Currently assigned to the 1100-1900 shift for approximately six months. Duties include providing lunch relief and relieving day shift scrub technicians in suites designated by OR Supervisor. Other duties include standing by for incoming emergency trauma patients, pulling cases for either add on or the next day procedures, putting away bulk supplies and restocking in Central Storage, keeping Center Core area free of excess case carts and equipment, helping turn-over rooms and helping circulators prepare and begin procedures.
I was previously assigned to the evening shift 1430-2300 and have scrubbed all types of OR procedures at RRMC including trauma (gun shot, stabbing, I-35 auto/motorcycle and boating accidents), orthopedics, neurosurgery, general surgery, plastics, urology, ENT, GYN and opthamology trauma.
As a senior surgical technician I am always finding myself teaching and helping less experienced technicians with the complicated and intimidating neurosurgery service with the emphasis in "crash crani's" and I have helped three fellow technicians to date who are now comfortable with scrubbing a craniotomy procedure.
Transferred to National Naval Medical Center (NNMC) as my last USN duty station and was assigned as the Ambulatory Surgery Center Leading Petty Officer (LPO). My duties included: ordering surgical and office supplies for the clinic and I was in charge of four junior surgical technicians and was responsible for their daily assignments and quarterly/yearly evaluations.
Upon 2003 "Operation Iraqi Freedom" (OIF), I was assigned to the hospital ship USNS COMFORT with 750 medical personnel from NNMC. My duties were as a Senior Surgical Technician in charge of fifteen personnel on the second shift OR crew. This operation turned into a humanitarian mission for the injured Iraqi people who were not "combatants". I do not recall the total number of surgical procedures performed while on station in the Persian Gulf, but the inpatient number rarely dropped below 1000, the ships bed capacity.
When the mission was completed, I was reassigned as the LPO in charge of the NNMC neurosurgery service upon our return stateside. I was in charge of five surgical technicians who like myself were trained in neurosurgery techniques. My duties included daily assignments, evaluations and training new technicians entering our service. Ordering consumable neuro supplies as well as instrumentation and coordinating with the neurosurgeons of upcoming surgical procedures requiring specialized equipment was also one of my responsibilities.

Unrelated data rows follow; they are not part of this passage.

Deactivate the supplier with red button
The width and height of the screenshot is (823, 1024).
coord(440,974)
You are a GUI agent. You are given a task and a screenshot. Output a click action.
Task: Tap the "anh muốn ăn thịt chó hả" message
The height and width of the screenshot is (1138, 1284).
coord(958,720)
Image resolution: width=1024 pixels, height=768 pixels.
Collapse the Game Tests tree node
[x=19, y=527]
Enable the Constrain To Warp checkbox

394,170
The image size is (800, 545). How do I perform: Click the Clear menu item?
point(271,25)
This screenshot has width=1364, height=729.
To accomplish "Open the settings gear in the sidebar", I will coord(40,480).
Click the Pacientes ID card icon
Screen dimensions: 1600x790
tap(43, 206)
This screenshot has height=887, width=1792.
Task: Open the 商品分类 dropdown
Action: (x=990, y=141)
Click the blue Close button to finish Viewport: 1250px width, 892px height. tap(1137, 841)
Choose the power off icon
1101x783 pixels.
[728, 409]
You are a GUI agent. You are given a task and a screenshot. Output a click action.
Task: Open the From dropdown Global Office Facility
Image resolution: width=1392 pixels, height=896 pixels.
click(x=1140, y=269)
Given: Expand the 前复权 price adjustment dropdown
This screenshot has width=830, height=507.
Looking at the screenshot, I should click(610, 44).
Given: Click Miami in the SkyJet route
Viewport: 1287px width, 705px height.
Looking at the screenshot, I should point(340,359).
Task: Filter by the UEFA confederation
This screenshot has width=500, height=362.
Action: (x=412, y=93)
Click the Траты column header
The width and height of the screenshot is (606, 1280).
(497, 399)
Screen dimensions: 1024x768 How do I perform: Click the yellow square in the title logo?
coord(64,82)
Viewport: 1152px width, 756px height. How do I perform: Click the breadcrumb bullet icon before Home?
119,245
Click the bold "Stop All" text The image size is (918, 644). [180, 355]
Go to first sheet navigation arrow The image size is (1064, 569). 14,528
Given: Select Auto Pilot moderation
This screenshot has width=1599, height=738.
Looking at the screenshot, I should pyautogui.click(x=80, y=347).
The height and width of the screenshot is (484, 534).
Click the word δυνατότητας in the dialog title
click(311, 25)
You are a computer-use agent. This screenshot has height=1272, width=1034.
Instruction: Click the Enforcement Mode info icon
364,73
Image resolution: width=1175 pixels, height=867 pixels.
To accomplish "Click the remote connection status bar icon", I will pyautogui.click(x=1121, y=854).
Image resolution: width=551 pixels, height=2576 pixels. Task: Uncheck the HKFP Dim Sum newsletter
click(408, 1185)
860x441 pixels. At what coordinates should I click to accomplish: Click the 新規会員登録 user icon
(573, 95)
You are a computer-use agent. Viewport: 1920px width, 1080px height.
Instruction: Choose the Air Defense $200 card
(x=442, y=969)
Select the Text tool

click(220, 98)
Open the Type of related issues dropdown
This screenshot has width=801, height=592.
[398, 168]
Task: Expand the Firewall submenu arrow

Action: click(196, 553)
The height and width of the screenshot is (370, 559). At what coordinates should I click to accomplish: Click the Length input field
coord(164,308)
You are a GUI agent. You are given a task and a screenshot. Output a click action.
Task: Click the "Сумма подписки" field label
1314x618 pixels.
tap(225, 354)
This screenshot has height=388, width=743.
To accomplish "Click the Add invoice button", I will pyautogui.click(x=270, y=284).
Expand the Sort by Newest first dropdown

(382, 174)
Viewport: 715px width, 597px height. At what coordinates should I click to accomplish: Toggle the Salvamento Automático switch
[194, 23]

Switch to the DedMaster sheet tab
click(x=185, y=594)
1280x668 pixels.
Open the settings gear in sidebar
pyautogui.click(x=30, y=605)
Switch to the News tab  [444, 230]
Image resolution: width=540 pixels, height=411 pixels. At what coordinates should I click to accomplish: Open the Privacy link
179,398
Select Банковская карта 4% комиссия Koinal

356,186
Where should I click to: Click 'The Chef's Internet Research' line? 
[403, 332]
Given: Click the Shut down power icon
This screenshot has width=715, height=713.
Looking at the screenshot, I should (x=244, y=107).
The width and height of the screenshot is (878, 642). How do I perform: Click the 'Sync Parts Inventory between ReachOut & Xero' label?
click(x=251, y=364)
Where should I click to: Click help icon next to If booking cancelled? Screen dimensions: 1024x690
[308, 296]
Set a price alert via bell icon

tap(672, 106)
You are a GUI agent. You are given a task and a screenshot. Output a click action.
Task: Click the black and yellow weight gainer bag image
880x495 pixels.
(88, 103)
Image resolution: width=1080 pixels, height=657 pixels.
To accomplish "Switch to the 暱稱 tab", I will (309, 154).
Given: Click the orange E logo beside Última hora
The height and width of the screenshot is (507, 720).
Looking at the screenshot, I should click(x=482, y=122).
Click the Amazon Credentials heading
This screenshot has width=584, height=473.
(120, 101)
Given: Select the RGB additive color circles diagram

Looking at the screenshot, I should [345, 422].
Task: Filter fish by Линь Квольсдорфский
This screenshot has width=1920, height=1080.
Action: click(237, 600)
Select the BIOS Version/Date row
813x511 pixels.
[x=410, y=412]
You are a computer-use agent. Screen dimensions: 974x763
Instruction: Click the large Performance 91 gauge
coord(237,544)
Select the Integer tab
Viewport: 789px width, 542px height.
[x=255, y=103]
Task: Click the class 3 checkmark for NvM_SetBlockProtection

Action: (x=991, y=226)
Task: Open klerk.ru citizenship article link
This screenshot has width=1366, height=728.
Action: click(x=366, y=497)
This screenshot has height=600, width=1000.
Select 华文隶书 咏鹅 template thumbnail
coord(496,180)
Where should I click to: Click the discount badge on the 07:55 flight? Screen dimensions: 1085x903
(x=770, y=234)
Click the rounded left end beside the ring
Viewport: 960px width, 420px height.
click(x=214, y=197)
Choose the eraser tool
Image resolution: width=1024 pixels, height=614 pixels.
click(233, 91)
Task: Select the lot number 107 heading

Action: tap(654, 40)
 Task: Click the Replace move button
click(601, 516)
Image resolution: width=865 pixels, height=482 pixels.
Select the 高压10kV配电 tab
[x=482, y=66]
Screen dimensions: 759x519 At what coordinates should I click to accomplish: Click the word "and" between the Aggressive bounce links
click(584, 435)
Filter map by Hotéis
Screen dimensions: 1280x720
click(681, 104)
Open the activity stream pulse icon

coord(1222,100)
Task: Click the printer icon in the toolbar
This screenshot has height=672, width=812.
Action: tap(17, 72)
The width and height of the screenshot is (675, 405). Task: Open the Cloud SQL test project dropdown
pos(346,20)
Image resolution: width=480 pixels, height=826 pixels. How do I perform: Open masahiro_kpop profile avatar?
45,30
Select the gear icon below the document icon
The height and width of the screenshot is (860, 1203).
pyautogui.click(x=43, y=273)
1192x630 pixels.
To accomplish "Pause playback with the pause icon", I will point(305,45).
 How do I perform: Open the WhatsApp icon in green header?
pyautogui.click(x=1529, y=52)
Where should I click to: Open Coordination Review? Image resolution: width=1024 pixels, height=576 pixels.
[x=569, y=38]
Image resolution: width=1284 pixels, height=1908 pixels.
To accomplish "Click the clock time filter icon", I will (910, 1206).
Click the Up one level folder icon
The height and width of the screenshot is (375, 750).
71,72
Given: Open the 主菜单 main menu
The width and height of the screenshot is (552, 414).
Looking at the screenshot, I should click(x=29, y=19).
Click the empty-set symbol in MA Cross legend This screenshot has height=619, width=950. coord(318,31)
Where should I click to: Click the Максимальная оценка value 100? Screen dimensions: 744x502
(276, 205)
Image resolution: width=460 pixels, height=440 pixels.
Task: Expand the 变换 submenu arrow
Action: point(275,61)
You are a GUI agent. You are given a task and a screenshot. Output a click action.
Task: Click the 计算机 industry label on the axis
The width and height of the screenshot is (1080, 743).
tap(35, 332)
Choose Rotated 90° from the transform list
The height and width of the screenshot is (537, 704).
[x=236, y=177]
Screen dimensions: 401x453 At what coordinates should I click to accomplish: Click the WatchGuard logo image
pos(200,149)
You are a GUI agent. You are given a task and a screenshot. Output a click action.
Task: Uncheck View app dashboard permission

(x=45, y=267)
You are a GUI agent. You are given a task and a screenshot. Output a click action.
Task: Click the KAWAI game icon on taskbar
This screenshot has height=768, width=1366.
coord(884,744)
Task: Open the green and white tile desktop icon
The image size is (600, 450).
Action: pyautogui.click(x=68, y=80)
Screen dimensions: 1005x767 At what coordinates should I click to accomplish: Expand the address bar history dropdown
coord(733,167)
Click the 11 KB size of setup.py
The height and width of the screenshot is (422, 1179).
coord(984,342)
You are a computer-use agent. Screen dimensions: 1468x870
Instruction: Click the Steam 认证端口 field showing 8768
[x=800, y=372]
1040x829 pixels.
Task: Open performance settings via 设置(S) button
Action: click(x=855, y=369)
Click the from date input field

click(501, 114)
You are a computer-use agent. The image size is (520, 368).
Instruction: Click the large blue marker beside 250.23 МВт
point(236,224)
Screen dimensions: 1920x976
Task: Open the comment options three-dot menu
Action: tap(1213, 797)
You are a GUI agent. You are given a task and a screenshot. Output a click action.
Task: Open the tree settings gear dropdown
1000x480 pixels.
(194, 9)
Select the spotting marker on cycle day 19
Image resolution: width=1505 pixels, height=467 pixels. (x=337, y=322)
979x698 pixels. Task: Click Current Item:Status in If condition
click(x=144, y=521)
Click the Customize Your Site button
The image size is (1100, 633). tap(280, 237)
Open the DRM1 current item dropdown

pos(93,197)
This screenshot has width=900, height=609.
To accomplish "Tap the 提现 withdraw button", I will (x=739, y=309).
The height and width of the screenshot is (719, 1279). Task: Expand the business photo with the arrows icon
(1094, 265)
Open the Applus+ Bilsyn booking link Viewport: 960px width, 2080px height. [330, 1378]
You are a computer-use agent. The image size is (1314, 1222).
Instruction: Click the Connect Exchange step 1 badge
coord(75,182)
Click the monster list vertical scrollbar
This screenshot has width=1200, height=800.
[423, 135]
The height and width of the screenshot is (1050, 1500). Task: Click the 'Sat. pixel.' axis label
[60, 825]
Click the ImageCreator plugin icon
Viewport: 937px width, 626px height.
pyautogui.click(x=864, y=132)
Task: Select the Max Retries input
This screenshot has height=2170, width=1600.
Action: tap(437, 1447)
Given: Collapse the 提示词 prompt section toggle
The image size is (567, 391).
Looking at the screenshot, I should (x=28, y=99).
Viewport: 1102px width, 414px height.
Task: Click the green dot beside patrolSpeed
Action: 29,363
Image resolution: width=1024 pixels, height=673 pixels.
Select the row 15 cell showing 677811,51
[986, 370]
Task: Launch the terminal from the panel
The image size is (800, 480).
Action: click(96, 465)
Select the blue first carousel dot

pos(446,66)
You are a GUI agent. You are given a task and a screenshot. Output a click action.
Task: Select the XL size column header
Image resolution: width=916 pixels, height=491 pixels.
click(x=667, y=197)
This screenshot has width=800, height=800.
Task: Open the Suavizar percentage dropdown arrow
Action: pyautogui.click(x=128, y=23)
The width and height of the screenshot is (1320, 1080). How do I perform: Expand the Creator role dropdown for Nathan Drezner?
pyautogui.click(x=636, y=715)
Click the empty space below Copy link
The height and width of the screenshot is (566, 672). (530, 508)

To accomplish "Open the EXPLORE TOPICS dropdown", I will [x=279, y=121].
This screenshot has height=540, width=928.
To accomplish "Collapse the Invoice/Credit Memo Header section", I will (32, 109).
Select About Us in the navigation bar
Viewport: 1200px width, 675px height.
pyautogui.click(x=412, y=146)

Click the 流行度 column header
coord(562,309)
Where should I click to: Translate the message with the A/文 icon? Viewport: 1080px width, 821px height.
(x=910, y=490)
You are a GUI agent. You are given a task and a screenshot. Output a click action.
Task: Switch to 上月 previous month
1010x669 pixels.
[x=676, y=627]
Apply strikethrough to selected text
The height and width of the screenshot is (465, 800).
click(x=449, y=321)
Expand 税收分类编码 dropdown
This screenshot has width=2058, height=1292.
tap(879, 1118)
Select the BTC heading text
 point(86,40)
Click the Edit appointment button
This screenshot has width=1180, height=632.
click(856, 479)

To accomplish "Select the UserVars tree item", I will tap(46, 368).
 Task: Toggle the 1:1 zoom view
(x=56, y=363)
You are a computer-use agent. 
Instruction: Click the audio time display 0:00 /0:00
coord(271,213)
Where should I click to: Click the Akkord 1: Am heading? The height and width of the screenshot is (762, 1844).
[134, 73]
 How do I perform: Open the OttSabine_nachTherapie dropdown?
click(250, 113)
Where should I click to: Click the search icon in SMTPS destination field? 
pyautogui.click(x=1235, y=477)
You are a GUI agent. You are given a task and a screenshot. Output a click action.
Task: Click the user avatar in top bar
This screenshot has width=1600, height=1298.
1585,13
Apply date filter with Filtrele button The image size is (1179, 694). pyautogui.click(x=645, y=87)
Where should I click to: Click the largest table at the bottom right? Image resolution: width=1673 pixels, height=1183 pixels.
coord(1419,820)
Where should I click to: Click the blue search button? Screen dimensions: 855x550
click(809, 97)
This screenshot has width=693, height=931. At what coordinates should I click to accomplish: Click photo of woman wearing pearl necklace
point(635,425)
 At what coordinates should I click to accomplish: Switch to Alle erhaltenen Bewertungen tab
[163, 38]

As NNMC began receiving more and more OIF casualties, our workload increased dramatically to the point of all elective surgeries were suspended in order to take care of our injured Marines who were arriving at Andrew Air Force base within 24 hours of their injuries. Everyone (medical students from the area, civilian Doctors and Nurses were brought on-board to help) scrubbed and circulated these procedures. As one of the Senior Tech's our responsibility was to of course scrub but also help coordinate the staff and distribute supplies to the OR rooms. Thankfully that scenario did slow down and thankfully it was time to retire from a very fulfilling and traumatic time in my career.
This duty station consists of a team of medical personnel whose job it is to prepare and supplement the Medical Department onboard the Marine Amphibious Carriers before and during the overseas deployment. Was awarded my fourth Navy Achievement Medal (NAM) for exemplary preparation of USS WASP LHD-1 surgical suites and surgical instrument sets and for scrubbing and first assisting that enabled a mass casualty situation involving crew members that required extensive surgery while transiting the Atlantic ocean to be performed flawlessly. Member of FST-4 Surgical Response Team temporarily assigned to the Naval Medical Clinic Bahrain as medical support after the USS COLE DDG-67 disaster. As part of a community outreach on the island of Bahrain our surgical team interacted with the Bahrain Defense Force Military Hospital staff and my fellow surgical tech and I scrubbed twelve different orthopedic and general surgery procedures over a four day period. Wonderful experience for all. In 2002 received my fifth NAM while deployed onboard USS BATAAN LHD-5 for demonstrating extraordinary surgical organizational skills in support of 2001"Operation Enduring Freedom" while on station in the Indian Ocean for trauma surgical procedures performed on nine injured Northern Alliance patients(friendly fire) constituting over twenty hours of continuous hours of surgery.